There are symbols of universal circulation, found in all dreamers, of one range of speech and culture; there are others of the narrowest individual significance which an individual has built up out of his own material. In the first class those can be differentiated whose claim can be at once recognized by the replacement of sexual things in common speech (those, for instance, arising from agriculture, as reproduction, seed) from others whose sexual references appear to reach back to the earliest times and to the obscurest depths of our image-building. The power of building symbols in both these special forms of symbols has not died out. Recently discovered things, like the airship, are at once brought into universal use as sex symbols.

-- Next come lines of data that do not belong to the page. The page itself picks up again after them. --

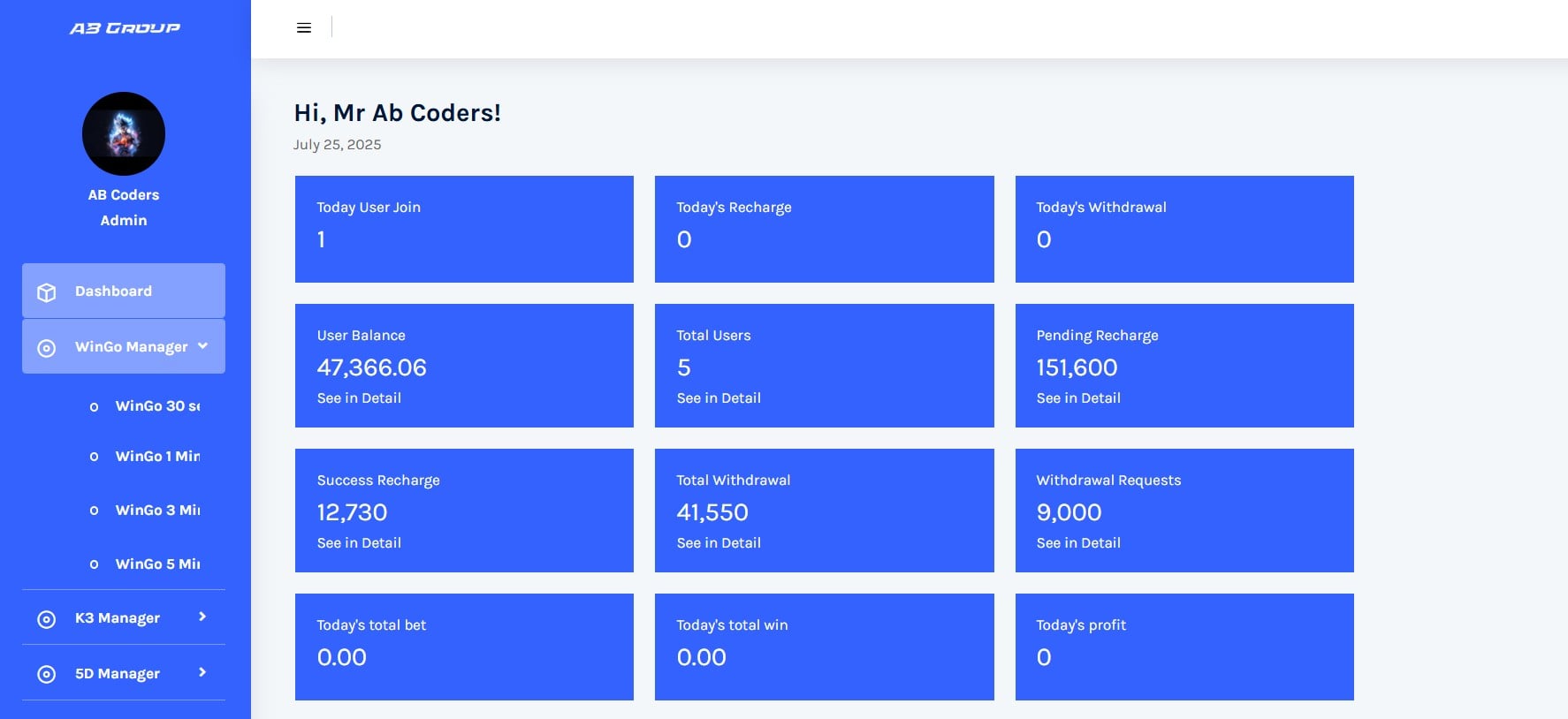See in Detail under User Balance

(x=359, y=398)
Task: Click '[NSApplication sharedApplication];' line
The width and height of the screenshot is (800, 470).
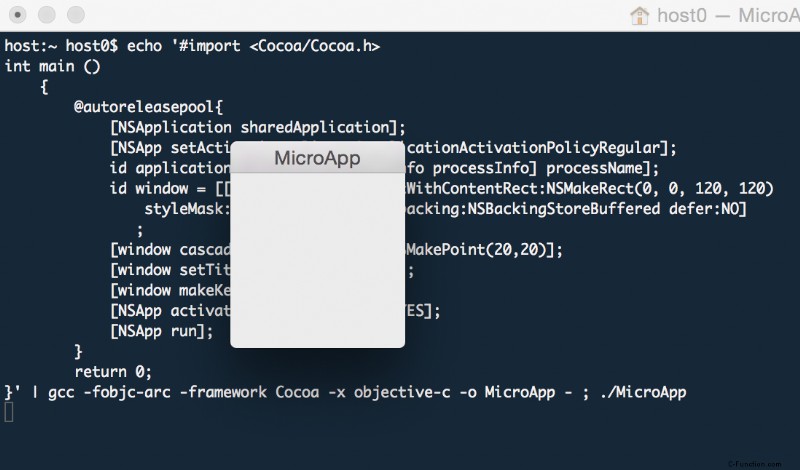Action: tap(257, 127)
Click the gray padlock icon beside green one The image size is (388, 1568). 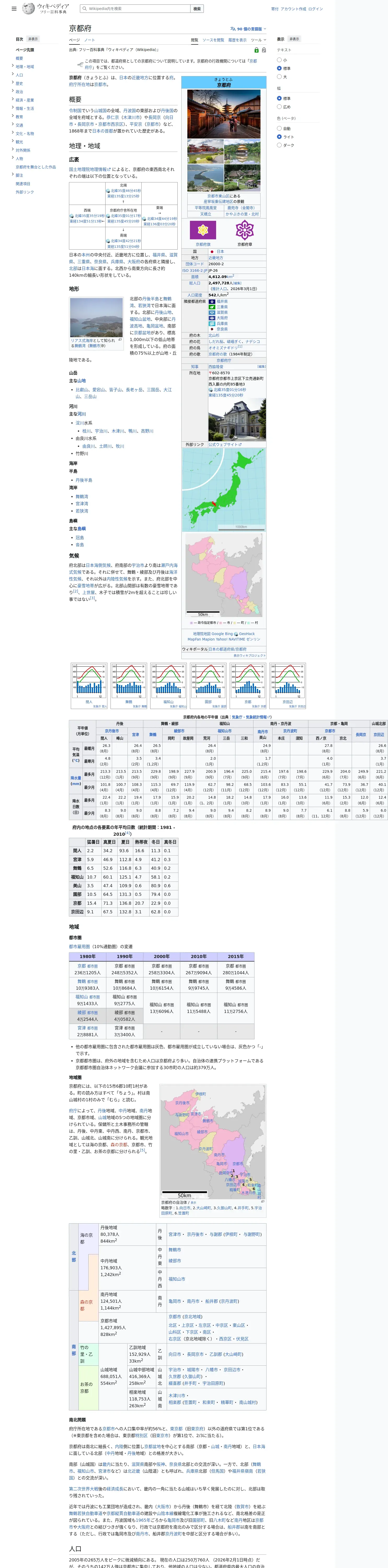263,50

It would be quite an error to suppose that a profounder knowledge of dream symbolism (the "Language of Dreams") would make us independent of questioning the dreamer regarding his impressions about the dream, and would give us back the whole technique of ancient dream interpreters. Apart from individual symbols and the variations in the use of what is general, one never knows whether an element in the dream is to be understood symbolically or in its proper meaning; the whole content of the dream is certainly not to be interpreted symbolically. The knowledge of dream symbols will only help us in understanding portions of the dream content, and does not render the use of the technical rules previously given at all superfluous. But it must be of the greatest service in interpreting a dream just when the impressions of the dreamer are withheld or are insufficient.

Dream symbolism proves also indispensable for understanding the so-called "typical" dreams and the dreams that "repeat themselves." Dream symbolism leads us far beyond the dream; it does not belong only to dreams, but is likewise dominant in legend, myth, and saga, in wit and in folklore. It compels us to pursue the inner meaning of the dream in these productions. But we must acknowledge that symbolism is not a result of the dream work, but is a peculiarity probably of our unconscious thinking, which furnishes to the dream work the matter for condensation, displacement, and dramatization.

[1] Freud, "Three Contributions to Sexual Theory," translated by A.A. Brill (_Journal of Nervous and Mental Disease_ Publishing Company, New York).

[2] The words from "and" to "channels" in the next sentence is a short summary of the passage in the original. As this book will be read by other than professional people the passage has not been translated, in deference to English opinion.--TRANSLATOR.